Jose Kurian Puliyeril.

josepee said...

Dear and Respected Achen,
I do praise God after going thru your wise and informative blog. How nicely you have exhibited the truth. Your ability to expose the divineness of St. George and your exemplory style to unite St. George as the protector and intercessor thru simple but attractive manner is superb.May God utilize you for His greater glory and also for spreading His love and peace among the ordinary human beings irrespective of caste, creed and color. DO pray for Godspeed in all of us.
Jose Kurian Puliyeril.

Fr. Jerry Kurian said...

Thank you Jose. I am happy that the post was informative and useful for you. The church needs to speak the language of the new generation and I am trying just that. There is still a long way to go though. Do pray for me as well. God bless. Regards to you and your family.

Thomas Joseph said...

As man "progresses," he is ever more deeply engulfed in the trappings of the world. Even those who have taken vows to renounce the world seem unable to avoid it. Two generations ago, cars, home appliances, telephone, etc., were luxuries. TV, mobile phones, etc., were unknown - today these are all necessities. To maintain an average existence demands much. A larger world population competes for scarce resources. Simple pleasures of life are forgotten. Man now claims to have created life; yet he squanders what has been bestowed upon him as a divine gift.

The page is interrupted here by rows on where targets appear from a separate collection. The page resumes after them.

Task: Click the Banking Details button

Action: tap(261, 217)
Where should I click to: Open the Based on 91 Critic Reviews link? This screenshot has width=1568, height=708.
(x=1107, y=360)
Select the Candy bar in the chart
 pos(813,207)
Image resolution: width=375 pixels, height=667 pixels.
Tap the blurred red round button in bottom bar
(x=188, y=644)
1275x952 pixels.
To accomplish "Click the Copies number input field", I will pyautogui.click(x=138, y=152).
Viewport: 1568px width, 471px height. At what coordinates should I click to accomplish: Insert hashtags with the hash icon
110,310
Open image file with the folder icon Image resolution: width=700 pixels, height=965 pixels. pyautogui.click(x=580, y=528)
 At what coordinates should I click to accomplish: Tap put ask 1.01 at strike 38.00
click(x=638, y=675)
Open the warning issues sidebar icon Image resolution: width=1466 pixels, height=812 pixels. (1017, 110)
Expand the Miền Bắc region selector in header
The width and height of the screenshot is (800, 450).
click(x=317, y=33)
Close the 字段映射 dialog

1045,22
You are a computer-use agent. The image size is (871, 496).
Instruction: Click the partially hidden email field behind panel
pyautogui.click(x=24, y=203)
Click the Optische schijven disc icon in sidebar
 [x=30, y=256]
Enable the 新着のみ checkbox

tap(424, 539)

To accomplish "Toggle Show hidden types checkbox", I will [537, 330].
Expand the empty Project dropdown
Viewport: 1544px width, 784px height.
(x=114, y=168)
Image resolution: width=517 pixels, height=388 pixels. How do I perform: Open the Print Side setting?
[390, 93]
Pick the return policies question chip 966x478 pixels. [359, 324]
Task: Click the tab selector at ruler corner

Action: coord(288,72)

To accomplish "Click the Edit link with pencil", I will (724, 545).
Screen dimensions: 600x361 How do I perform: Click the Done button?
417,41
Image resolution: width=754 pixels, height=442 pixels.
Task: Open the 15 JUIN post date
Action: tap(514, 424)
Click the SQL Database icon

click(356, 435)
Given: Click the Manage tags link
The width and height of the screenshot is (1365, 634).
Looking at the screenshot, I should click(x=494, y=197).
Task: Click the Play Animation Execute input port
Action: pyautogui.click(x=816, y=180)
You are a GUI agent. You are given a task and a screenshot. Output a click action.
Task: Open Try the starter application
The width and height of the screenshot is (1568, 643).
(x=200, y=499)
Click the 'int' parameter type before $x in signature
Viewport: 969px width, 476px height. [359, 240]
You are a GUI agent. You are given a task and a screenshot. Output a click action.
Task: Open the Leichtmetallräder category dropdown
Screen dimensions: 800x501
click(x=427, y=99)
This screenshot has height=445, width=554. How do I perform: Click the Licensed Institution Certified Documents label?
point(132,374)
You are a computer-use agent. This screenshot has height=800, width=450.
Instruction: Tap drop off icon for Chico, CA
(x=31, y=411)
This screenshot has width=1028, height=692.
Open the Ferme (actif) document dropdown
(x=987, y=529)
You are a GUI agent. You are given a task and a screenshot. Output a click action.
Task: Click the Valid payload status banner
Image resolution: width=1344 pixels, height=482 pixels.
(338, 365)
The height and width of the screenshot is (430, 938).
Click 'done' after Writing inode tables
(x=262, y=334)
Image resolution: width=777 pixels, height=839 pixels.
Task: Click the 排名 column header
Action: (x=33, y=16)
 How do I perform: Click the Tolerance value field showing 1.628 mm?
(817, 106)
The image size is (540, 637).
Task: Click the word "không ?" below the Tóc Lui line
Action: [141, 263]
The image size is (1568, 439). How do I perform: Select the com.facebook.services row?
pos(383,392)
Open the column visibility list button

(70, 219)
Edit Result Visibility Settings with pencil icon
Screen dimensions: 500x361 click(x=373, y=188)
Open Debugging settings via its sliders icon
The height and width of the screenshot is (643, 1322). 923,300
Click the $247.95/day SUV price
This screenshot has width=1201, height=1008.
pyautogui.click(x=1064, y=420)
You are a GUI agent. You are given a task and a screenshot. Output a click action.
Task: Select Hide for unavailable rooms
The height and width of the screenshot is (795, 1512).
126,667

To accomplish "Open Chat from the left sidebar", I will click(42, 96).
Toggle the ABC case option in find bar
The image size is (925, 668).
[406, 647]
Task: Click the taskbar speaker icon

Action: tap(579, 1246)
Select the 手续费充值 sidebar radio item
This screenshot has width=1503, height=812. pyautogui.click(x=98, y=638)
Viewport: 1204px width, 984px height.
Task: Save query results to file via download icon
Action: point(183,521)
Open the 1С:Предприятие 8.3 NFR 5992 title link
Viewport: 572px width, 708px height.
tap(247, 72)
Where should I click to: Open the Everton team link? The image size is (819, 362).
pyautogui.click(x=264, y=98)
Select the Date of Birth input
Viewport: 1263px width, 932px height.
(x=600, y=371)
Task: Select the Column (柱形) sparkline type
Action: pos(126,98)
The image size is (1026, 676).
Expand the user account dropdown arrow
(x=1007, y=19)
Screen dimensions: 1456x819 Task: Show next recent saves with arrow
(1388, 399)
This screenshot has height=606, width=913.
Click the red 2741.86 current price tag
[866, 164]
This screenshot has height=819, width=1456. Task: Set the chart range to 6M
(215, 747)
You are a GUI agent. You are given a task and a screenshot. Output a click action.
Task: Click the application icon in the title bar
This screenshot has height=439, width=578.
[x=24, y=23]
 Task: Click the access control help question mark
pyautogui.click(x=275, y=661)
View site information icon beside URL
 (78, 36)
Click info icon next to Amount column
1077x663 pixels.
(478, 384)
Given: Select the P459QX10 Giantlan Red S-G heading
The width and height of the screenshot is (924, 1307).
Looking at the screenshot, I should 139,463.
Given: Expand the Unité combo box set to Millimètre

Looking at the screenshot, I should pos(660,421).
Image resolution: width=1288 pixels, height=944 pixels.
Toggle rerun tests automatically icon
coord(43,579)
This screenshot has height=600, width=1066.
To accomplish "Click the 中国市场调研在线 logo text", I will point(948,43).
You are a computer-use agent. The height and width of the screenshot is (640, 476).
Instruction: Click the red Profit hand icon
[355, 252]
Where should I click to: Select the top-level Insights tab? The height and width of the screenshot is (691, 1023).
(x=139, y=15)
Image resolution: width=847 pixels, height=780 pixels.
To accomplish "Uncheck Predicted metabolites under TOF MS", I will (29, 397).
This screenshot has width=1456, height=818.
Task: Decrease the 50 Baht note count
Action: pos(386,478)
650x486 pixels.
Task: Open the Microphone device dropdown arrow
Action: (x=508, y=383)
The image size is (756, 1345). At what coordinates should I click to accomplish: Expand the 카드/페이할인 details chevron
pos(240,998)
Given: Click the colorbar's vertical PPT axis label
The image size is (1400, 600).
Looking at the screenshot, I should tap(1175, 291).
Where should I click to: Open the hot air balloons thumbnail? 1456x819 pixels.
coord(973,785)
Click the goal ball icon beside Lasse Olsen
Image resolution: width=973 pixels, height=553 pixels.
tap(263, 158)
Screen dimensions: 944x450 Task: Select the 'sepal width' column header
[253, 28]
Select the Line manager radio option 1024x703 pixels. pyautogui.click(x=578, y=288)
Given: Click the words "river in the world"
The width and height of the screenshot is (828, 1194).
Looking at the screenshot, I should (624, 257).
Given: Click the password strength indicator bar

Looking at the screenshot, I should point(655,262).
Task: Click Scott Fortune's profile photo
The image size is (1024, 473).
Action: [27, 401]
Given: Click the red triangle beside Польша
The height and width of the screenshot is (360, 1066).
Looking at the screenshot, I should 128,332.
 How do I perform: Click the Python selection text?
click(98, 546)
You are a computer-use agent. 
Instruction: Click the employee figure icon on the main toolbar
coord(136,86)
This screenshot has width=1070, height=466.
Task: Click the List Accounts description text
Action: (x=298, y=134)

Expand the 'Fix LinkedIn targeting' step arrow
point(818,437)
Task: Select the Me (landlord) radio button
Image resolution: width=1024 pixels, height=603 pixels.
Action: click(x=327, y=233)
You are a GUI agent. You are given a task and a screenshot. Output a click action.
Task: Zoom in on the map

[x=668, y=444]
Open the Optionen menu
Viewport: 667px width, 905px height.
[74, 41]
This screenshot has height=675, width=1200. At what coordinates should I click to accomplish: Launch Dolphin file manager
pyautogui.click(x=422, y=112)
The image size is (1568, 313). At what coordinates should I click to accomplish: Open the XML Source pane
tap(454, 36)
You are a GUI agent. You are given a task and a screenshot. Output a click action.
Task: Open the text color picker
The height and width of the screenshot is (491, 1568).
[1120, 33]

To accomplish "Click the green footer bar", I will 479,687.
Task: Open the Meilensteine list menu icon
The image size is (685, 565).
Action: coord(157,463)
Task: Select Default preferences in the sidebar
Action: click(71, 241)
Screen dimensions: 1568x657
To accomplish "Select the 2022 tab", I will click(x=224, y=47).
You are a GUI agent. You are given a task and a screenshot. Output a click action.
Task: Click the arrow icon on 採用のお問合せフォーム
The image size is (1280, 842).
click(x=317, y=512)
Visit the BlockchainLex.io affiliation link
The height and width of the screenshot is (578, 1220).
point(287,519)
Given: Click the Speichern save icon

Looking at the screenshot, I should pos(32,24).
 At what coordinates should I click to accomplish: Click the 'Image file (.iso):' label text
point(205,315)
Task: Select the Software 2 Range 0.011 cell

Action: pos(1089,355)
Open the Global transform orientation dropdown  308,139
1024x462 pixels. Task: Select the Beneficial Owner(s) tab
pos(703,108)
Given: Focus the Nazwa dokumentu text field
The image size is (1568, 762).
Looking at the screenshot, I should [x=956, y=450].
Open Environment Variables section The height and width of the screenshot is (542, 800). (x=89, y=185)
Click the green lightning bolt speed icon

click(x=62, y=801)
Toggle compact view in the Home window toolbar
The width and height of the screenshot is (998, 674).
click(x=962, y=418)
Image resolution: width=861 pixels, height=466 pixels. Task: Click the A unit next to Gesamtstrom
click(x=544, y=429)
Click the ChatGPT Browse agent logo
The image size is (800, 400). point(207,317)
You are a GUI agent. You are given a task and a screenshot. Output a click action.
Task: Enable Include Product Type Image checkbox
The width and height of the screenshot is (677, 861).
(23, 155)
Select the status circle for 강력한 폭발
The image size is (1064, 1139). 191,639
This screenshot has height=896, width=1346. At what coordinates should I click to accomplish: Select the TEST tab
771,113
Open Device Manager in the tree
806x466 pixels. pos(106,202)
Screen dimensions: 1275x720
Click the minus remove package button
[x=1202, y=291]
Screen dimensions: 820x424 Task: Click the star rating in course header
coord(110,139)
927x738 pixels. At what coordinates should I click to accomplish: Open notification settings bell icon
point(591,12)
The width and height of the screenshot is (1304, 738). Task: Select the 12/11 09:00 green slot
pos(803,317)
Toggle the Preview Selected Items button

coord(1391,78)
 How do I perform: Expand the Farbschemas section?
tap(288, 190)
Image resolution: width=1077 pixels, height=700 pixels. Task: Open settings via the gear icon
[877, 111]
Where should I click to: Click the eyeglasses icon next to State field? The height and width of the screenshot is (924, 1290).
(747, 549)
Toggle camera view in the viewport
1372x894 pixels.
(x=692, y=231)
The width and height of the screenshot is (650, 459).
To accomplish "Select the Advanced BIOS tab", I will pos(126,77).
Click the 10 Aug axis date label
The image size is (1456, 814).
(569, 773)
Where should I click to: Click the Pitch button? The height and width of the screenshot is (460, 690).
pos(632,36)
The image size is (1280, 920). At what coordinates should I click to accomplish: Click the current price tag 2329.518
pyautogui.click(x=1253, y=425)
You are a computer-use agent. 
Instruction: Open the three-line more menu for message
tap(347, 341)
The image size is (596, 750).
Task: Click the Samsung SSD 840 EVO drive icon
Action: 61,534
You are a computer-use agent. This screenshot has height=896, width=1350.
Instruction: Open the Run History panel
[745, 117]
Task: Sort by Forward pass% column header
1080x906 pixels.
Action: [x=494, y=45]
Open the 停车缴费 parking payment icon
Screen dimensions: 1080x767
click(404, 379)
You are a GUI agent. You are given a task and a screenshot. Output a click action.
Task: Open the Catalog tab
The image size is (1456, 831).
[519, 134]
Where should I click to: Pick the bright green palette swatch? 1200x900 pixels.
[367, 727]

The inexorable advancement of man's material progress is a juggernaut that leaves him spiritually diminished. We are constantly in the pursuit of an ever-elusive happiness. True joy, however, is a divine gift that is obtained through a vastly different pursuit - something we have to keep reminding ourselves and our children constantly.

Thanks for your blog!

PS: The ancient Greek and Syriac Acts of St. George depict him killing a snake. The dragon myth likely comes from the Greek word 'drakon' applied to the Persian King Dadianus, his persecutor, and popularized by Western crusaders. Read more at http://sor.cua.edu/Personage/Qadishe/MGewargis.html

Fr. Jerry Kurian said...

@Thomas Joseph- Thanks for your comment and link. I do agree that the dragon could indeed be a later addition. The point for me is rather that the snake/dragon is a symbol of something. This could be injustice and evil. St George fights this and helps us fight it too.
We are confused as to how to engage with the change that is happening around us. The church for instance should use technology for the benefit of the members of the church rather than for individual gratification.
The issue therefore is not just that yesteryears luxuries have become today's needs but that we have been caught up in a maze of money, power and authority. St. George offers us an alternative.